事例に学ぶ健康安全クリニック CASE47 健康診断では見つからない脳血管疾患 -予兆、異変に気づいたら精密検査を受けよう-

2021/10/08 15:00 更新

  1. Aさん(66歳)は朝の清掃作業の合間に同僚と二人で休憩していた。しばらくして頭に激痛が走り、我慢できずにその場にうずくまってしまった。異変に気づいた同僚がすぐに救急車を手配して、病院に搬送された。何とか命は取り留めたが、身体に麻痺が残ったため、リハビリが必要となり、しばらく休職することとなった。
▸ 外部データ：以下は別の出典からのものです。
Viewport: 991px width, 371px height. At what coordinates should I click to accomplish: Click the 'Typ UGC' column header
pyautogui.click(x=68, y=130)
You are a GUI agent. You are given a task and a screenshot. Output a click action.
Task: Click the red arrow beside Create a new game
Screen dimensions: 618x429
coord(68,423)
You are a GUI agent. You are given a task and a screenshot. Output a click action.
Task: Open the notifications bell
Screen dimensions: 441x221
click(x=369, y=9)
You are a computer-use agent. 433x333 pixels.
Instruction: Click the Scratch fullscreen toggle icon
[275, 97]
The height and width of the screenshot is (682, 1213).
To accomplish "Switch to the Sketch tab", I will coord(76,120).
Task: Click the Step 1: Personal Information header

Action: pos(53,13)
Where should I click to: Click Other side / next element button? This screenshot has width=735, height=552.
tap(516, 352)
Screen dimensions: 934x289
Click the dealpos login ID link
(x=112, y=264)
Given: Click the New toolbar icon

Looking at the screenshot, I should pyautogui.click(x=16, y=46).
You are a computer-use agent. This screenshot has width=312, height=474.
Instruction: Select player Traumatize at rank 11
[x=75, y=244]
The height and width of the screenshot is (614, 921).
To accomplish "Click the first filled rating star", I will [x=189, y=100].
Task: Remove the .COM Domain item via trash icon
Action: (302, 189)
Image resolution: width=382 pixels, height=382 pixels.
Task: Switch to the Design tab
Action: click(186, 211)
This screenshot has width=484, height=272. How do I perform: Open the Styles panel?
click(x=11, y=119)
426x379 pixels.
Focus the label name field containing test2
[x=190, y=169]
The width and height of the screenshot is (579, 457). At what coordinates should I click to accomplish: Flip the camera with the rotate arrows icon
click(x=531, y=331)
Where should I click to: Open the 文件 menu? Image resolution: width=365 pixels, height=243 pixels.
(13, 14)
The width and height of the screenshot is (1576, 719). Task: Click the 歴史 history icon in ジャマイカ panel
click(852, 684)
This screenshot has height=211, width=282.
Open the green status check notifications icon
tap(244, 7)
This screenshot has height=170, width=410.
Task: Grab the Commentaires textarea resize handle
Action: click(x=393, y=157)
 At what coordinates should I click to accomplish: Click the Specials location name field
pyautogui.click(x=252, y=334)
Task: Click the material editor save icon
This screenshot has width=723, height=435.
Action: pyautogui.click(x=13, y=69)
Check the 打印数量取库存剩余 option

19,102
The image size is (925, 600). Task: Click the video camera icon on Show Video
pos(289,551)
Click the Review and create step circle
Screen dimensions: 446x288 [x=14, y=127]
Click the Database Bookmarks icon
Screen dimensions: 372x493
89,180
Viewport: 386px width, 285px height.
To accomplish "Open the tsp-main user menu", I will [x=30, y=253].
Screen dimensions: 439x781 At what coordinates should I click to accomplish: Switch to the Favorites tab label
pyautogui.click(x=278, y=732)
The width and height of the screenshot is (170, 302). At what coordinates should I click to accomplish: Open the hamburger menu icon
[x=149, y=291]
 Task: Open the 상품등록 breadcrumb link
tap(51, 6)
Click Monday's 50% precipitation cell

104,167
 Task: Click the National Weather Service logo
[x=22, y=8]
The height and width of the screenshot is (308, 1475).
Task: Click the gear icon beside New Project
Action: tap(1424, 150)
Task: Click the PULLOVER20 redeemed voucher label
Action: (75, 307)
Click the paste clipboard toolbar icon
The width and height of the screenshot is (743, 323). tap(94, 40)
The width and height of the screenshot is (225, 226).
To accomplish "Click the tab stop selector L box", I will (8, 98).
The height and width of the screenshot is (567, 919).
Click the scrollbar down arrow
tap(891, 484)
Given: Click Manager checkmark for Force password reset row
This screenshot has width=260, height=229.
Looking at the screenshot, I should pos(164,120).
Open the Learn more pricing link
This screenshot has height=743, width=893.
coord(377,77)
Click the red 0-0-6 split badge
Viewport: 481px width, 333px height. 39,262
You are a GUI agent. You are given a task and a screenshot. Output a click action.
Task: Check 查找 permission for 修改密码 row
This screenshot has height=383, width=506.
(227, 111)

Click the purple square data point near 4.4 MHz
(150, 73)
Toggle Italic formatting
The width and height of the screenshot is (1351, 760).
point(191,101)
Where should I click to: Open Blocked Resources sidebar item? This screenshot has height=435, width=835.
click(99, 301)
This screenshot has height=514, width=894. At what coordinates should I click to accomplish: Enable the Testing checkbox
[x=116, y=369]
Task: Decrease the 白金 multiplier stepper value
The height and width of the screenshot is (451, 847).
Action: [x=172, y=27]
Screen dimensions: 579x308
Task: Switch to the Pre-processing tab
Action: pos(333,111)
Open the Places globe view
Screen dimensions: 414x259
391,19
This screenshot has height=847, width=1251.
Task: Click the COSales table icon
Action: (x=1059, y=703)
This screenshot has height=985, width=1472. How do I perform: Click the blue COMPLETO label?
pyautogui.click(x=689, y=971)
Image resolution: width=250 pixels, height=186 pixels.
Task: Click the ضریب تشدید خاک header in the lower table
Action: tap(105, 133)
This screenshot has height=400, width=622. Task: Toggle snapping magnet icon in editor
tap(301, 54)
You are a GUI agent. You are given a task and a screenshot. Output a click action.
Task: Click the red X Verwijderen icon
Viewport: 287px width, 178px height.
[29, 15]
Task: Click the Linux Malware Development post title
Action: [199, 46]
休憩中に激しい頭痛を感じてうずくまったAさん。すぐに救急搬送されたため、一命は取り留めた。

くも膜下出血等による重大事故が頻発

この事例では、Aさんの病変が休憩中だったことが幸いした。もしも、階段や脚立での作業中に発症していればおそらく転落災害となり、重篤な災害となった可能性がある。事故の誘因に体調不良が関連していることも珍しくない。転倒災害の主な原因として「ふらついて」「よろけて」が挙げられるが、単なる体力の低下ではなく、高血圧症や糖尿病などの疾病が背景に潜んでいる場合もある。
慢性的な疾患に起因する重大事故というと、近年相次ぐ自動車の暴走事故が思い浮かぶ。2021年9月11日、東京都千代田区・九段でタクシーが暴走し、自転車やタクシー待ちの人など6人をはね、そのうち73歳の女性が死亡するという重大事故が起きた。青信号になってもタクシーが動き出さないため、後続車がクラクションを鳴らすと、急発進したという。翌日、タクシー運転手自身も死亡し、死因は「くも膜下出血」と判明した。目撃者によると、「信号待ちの際、タクシー運転手が下を向いたままだった」などの異変を感じたという。